ProPublica – Bailout Costs – gives a breakdown of cost of the US bailout. The policies have proved reasonable successful and at little cost the US tax payer. Since initiation in 2008 outflows have totalled $623.4bln whilst the inflows amount to $708.4bln: a net profit to the US government of $84.9bln. Of course, with $455bln of troubled assets still outstanding, there is still room for disappointment.

The effect of TARP was to unencumber commercial banks. Freed of their NPL’s they were able to provide new credit to the real economy once more. European banks remain saddled with an abundance of NPL’s; her governments have been unable to agree on a path to enlightenment.

Conclusions and Investment Opportunities

The chart below shows a selection of CB balance sheets as a percentage of GDP. It is up to the end of 2016:-

centralbankbalancesheetgdpratios

SNB: Swiss National Bank, BoC: Bank of Canada, CBC: Central Bank of Taiwan, Riksbank: Swedish National Bank

Source: National Inflation Association

The BoJ has since then expanded its balance sheet to 95.5% and the ECB, to 32%. With the Chinese economy still expanding (6.9% March 2017) the PBoC has seen its ratio fall to 45.4%.

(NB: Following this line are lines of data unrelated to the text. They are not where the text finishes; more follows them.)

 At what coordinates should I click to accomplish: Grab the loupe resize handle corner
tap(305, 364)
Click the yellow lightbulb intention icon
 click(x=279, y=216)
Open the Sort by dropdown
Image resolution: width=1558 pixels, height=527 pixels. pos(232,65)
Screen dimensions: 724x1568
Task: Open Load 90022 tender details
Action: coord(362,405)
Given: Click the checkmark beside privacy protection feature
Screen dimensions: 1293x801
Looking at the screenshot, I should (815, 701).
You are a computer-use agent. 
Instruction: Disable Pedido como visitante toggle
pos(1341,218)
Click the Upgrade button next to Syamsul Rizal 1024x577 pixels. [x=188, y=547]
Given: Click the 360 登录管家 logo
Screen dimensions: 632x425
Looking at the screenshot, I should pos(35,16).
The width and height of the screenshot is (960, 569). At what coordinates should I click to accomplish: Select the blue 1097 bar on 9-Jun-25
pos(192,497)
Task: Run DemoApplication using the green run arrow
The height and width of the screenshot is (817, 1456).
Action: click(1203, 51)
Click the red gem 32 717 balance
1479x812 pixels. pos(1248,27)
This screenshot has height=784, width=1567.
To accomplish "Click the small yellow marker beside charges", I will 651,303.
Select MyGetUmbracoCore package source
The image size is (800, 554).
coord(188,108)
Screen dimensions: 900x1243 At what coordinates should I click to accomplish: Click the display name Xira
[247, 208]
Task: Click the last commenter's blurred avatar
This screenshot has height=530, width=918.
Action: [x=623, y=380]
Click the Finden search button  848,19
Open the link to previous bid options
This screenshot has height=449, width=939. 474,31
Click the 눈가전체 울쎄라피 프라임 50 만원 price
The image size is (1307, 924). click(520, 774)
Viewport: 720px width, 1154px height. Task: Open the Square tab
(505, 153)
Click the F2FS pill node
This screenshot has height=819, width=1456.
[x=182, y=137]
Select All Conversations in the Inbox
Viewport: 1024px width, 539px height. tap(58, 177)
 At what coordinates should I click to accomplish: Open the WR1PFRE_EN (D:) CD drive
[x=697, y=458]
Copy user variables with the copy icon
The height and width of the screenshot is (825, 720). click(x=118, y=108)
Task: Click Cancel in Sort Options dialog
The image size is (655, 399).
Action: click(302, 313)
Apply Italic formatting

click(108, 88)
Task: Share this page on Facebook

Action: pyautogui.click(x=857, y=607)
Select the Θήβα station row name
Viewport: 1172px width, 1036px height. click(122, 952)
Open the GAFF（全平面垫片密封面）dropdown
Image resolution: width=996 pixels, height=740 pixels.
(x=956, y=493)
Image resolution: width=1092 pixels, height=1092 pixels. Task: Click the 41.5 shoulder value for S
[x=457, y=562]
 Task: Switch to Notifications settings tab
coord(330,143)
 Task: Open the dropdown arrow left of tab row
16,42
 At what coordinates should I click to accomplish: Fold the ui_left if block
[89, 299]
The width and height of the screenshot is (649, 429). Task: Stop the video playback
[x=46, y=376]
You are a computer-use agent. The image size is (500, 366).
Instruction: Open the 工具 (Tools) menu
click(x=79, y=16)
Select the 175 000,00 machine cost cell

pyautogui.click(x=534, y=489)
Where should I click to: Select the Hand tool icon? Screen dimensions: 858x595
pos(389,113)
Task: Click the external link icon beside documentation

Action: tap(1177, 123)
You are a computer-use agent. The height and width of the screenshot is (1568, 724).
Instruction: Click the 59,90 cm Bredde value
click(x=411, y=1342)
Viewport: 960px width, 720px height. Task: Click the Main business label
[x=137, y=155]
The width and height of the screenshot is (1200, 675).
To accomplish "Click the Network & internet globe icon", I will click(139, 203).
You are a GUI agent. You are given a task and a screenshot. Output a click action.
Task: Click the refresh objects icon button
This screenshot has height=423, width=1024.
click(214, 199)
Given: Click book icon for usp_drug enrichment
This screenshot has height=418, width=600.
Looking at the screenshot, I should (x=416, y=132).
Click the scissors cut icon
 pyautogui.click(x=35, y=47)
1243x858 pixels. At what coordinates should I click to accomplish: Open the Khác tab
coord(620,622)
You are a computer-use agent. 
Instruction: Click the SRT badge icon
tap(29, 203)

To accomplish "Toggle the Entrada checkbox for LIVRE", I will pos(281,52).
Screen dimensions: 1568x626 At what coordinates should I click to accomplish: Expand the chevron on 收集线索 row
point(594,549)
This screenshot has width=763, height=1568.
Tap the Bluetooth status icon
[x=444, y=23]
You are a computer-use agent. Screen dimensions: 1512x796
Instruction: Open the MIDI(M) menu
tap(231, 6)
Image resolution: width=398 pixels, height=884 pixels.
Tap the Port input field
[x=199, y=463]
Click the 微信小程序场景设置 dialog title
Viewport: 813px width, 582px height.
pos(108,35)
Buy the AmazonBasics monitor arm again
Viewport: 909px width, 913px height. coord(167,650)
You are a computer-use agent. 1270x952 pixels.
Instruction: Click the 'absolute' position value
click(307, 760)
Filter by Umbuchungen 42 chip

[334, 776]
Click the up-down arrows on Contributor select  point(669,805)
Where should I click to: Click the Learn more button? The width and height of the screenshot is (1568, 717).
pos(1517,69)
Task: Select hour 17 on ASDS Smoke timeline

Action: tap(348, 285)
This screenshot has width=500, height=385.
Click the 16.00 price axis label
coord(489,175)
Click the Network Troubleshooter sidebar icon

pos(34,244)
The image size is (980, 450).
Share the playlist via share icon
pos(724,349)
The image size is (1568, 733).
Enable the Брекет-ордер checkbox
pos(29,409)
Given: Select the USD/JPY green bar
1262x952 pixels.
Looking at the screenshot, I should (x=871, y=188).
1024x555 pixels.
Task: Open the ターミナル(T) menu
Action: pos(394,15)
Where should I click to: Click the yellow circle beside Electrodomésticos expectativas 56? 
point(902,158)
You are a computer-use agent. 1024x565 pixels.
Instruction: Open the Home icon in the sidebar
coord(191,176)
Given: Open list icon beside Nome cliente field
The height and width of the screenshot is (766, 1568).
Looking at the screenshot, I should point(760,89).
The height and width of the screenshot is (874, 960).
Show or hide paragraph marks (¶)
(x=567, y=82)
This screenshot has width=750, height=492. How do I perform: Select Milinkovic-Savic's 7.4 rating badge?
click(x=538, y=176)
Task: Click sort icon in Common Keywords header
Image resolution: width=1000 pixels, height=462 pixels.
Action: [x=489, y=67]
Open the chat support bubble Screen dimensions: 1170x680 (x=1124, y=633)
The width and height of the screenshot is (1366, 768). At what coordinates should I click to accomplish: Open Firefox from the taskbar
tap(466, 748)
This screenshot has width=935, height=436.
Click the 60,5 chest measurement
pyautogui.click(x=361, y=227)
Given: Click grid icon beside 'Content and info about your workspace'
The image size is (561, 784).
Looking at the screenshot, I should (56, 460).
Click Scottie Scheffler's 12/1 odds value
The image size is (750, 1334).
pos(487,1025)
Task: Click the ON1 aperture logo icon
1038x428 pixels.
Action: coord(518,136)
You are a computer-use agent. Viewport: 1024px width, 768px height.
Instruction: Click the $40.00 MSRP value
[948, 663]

More important than the sheer scale of CB balance sheets, the global expansion has changed the way the world economy works. Combined CB balance sheets ($22trln) equal 21.5% of global GDP ($102.4trln). The assets held are predominantly government and agency bonds. The capital raised by these governments is then invested primarily in the public sector. The private sector has been progressively crowded out of the world economy ever since 2008.

In some ways this crowding out of the private sector is similar to the impact of the New Deal era of 1930’s America. The private sector needs to regain pre-eminence but the transition is likely to be slow and uneven. The tide may be about to turn but the chance for policy mistakes, as flows reverse, is extremely high.

For stock markets the transition to QT – quantitative tightening – may be neutral but the risks are on the downside. For government bond markets there are similar concerns: who will buy the bonds the CBs need to sell? If interest rates normalise will governments be forced to tighten their belts? Will the private sector be in a position to fill the vacuum created by reduced public spending, if they do?

There is an additional risk. Yield curve flattening. Banks borrow short and lend long. When yield curves are positively sloped they can quickly recapitalise their balance sheets: when yield curves are flat, or worse still inverted, they cannot. Increases in reserve requirements have made government bonds much more attractive to hold than other securities or loans. The Commercial Bank Loan Creation chart above may be seen as a warning signal. The mechanism by which CBs foster credit expansion in the real economy is still broken. A tapering or an adjustment of CB balance sheets, combined with a tightening of monetary policy, may have profound unintended consequences which will be magnified by a severe shakeout in over-extended stock and bond markets. Caveat emptor.